Redefining Burn Care: How Dr. Kevin Foster Is Advancing Healing With Spray-On Skin Cell Technology

Updated on December 22, 2025

For decades, burn surgeons in the United States have followed largely the same playbook. While critical care, antibiotics, and wound dressings have advanced, the surgical approach to closing severe burn wounds has remained fundamentally unchanged since the late twentieth century. That reality is precisely what made Dr. Kevin Foster pause when he first encountered an autologous skin cell suspension (ASCS) known as Spray-On Skin™ Cells.

“As a burn surgeon, I was struck by how different it was from anything we had been using,” says Dr.

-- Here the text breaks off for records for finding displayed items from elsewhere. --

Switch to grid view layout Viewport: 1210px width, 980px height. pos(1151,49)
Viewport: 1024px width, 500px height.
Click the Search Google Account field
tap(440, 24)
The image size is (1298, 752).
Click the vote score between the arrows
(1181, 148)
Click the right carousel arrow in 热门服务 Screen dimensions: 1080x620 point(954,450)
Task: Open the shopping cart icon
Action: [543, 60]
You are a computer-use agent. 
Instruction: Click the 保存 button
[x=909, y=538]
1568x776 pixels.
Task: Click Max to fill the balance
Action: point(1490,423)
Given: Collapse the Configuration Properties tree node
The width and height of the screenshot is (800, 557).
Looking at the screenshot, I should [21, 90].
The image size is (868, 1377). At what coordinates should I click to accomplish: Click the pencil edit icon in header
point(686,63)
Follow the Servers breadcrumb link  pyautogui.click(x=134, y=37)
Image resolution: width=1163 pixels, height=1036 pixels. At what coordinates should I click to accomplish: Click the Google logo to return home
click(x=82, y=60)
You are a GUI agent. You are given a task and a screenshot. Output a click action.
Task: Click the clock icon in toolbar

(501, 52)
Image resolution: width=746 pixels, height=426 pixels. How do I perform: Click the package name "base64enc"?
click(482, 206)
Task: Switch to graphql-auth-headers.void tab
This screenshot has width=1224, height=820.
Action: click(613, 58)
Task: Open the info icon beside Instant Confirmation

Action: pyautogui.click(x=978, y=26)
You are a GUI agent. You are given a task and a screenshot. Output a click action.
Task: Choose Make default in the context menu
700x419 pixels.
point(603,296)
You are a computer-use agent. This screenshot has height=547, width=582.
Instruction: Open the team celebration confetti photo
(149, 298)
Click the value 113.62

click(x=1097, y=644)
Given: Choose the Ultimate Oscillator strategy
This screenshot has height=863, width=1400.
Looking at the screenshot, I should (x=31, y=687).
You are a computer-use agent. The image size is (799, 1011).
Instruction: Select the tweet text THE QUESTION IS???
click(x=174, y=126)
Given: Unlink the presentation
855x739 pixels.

Foster, Medical Director of the Valleywise Health Arizona Burn Center. “Burn surgery in the U.S. had not changed much in decades, so a technique that offered a new way to help these patients immediately caught my attention.”

Today, Dr. Foster is recognized as one of the earliest adopters of Spray-On Skin Cells in the United States. This innovative acute wound therapy is created using a device known as RECELL®, which enables surgeons to prepare an ASCS suspension from a small sample of a patient’s own skin to promote rapid wound closure. His pioneering work, beginning years before the technology received FDA approval, has helped establish a new standard of care for patients with severe burns and complex wounds, offering a faster path to healing and recovery.

A Breakthrough at the Point of Care

Spray-On Skin Cells represent a departure from traditional graft-based burn treatment. Instead of relying solely on large sheets of harvested skin, the technology enables clinicians to create a suspension of living skin cells from a very small biopsy, prepared at the patient’s bedside and applied directly to the wound.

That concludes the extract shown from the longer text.